■ **TEXT PASSAGE**
Monday, February 15, 2010

Ponderings on Pride and Faith

Disclaimer: This blog is a place where I can record moments and memories for me and my family. It is a place where I share laughter and sorrow. It is also a place I share things I feel God is teaching me. I do so because I want my children to be able to look back at this some day and have some insight into my soul...the good, the bad, and the ugly! The following is just what I feel God showing me today. It is certainly not a claim to having this all figured out.

We begin school each morning by reading a passage from the Bible and having a short discussion of what the passage might be teaching us. I opted to forego the curriculum suggestions and instead use a family devotion guide from Children Desiring God during this time. It has proven to be a great study on prayer as Jesus taught us to pray.

Today, we read 2 Kings 5:1-14. It's the story of Naaman, a commander in the Syrian army who happened to stand in high favor with the king of Syria. While Naaman boasted many victories (which according to 2 Kings were given to him by the Lord), he had one major problem. Naaman had leprosy.

It just so happened that Naaman also had a maidservant who was a Jewish girl of great faith (that he happened to acquire in one of his raids on the land of Israel) who pitied him and told him of a prophet in Israel that could cure his leprosy. So, after getting permission from the king, he set off for Israel to be healed by the prophet of the LORD.

When Naaman reached Elisha, Elisha did not even come to the door. Instead, he sent his orders to Naaman through a messenger, "Go and wash in the Jordan seven times, and your flesh shall be restored, and you shall be made clean."

■ **Records for locating described items**

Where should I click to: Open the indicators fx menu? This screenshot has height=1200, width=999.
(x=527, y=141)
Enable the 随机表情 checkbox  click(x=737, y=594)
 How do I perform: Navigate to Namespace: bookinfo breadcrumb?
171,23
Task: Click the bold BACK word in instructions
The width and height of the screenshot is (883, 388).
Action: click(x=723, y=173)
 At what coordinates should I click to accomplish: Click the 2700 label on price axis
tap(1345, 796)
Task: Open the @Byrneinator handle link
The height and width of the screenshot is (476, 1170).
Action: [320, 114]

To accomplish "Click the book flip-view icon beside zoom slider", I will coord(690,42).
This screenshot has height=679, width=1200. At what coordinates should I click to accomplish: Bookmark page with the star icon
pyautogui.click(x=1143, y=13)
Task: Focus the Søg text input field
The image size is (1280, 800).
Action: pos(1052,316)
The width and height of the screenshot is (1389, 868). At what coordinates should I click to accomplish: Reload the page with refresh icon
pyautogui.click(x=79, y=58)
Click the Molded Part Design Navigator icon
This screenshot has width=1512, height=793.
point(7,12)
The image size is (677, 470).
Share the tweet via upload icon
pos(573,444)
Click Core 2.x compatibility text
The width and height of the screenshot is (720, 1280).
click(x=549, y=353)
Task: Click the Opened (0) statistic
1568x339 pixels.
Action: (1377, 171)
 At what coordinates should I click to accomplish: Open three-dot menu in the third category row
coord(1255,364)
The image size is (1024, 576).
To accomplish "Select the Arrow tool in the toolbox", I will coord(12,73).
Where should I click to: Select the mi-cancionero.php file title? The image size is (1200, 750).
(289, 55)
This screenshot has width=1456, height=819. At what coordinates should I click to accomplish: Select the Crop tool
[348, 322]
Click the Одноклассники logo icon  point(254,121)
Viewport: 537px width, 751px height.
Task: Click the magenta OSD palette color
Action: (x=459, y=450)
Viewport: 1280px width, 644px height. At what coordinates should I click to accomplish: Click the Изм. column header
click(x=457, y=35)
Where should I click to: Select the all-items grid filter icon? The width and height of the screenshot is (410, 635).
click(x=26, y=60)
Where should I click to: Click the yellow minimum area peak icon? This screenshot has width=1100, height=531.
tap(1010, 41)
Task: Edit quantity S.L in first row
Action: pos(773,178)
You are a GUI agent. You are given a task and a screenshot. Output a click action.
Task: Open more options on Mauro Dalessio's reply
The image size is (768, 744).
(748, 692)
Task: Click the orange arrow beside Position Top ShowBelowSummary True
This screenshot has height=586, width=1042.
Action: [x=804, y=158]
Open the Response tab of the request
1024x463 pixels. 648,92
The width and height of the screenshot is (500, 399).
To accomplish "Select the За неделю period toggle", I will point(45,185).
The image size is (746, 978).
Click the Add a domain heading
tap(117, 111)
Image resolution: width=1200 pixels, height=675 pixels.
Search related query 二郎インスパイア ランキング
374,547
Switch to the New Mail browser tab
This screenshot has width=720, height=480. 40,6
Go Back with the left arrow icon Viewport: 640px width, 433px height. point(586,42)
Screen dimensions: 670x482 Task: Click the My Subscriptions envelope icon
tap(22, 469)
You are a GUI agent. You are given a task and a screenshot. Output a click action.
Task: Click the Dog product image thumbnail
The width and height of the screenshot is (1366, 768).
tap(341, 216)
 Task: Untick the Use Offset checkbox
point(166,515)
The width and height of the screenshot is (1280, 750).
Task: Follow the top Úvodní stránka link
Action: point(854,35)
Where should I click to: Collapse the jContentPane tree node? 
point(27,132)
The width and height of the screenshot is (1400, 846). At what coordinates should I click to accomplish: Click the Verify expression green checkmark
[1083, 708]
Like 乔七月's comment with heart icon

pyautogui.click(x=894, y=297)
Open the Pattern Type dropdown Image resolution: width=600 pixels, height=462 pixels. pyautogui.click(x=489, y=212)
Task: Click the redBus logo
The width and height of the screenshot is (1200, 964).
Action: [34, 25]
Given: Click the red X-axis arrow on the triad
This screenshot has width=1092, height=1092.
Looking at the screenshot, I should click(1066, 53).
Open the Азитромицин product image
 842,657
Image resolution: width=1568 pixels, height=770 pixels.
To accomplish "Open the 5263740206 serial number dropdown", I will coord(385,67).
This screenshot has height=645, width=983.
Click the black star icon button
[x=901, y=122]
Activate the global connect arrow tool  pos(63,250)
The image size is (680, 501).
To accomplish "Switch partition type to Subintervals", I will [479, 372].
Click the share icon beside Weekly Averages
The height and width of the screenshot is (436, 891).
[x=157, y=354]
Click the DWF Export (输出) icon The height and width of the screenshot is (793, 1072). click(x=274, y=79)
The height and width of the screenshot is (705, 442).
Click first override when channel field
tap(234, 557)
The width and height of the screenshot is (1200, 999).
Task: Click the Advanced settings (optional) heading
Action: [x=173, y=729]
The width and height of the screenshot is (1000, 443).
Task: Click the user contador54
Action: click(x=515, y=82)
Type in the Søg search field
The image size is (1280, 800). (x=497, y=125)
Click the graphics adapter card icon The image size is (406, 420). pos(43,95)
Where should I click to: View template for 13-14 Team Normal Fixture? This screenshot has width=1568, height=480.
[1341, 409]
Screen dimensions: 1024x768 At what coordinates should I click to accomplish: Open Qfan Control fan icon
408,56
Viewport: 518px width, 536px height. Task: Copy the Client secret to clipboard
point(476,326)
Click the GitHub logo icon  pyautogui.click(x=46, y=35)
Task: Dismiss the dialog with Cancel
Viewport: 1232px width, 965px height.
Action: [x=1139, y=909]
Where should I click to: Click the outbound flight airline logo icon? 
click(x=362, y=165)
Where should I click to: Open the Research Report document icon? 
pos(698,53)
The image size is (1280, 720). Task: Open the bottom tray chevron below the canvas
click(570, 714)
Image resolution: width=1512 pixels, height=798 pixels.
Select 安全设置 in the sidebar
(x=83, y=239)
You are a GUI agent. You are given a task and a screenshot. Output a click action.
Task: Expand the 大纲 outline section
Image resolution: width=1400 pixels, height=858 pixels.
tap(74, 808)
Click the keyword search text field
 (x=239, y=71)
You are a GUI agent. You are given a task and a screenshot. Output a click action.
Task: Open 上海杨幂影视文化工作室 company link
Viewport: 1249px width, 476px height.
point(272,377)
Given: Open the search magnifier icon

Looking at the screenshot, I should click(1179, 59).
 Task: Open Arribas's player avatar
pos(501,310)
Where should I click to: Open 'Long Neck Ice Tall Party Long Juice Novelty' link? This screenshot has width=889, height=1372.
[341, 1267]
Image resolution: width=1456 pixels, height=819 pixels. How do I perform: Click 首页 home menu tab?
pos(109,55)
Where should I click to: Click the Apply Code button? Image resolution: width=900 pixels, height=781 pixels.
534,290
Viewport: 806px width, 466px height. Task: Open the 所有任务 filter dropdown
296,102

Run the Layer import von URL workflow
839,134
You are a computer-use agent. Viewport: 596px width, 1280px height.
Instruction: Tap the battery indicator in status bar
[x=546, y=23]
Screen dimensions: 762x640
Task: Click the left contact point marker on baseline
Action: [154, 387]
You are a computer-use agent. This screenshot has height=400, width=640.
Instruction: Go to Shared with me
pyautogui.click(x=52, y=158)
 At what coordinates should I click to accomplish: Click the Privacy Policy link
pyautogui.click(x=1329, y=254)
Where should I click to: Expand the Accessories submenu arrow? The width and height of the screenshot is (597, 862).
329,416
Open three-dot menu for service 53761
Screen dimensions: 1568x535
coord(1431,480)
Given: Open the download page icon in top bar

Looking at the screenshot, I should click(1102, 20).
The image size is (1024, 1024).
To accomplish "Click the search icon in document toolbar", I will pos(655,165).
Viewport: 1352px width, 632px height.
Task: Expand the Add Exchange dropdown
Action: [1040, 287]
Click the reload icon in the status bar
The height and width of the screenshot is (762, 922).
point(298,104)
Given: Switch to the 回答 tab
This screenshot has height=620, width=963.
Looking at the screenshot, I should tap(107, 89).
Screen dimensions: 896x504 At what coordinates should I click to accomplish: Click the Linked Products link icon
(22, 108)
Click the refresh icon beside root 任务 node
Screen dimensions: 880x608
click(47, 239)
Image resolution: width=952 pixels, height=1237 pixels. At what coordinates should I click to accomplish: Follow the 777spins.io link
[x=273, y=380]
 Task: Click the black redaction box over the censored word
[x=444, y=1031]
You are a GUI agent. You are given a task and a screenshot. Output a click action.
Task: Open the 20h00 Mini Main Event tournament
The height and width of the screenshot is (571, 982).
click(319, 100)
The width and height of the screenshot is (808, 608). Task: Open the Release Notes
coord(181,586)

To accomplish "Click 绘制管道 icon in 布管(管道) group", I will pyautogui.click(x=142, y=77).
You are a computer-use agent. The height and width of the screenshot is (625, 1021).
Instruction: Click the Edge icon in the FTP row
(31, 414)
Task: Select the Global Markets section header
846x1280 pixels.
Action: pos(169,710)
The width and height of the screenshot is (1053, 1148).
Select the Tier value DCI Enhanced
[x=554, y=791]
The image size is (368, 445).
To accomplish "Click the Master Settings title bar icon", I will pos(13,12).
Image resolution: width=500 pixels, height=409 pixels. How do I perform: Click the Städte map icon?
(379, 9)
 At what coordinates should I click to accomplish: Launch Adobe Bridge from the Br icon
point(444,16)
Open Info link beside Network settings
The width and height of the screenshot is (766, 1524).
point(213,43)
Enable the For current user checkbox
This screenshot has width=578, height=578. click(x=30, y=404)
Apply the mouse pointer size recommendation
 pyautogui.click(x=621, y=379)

■ **WRITTEN PROBLEM 1**
In the blog post on pride and faith, which Bible passage was read that day?
■ **WRITTEN PROBLEM 2**
Reproduce the part of the blog post on pride and faith that begins at the words "Today, we read" and stops after "of the LORD.".

■ **FULL RESPONSE 1**
2 Kings 5:1-14.

■ **FULL RESPONSE 2**
Today, we read 2 Kings 5:1-14. It's the story of Naaman, a commander in the Syrian army who happened to stand in high favor with the king of Syria. While Naaman boasted many victories (which according to 2 Kings were given to him by the Lord), he had one major problem. Naaman had leprosy.

It just so happened that Naaman also had a maidservant who was a Jewish girl of great faith (that he happened to acquire in one of his raids on the land of Israel) who pitied him and told him of a prophet in Israel that could cure his leprosy. So, after getting permission from the king, he set off for Israel to be healed by the prophet of the LORD.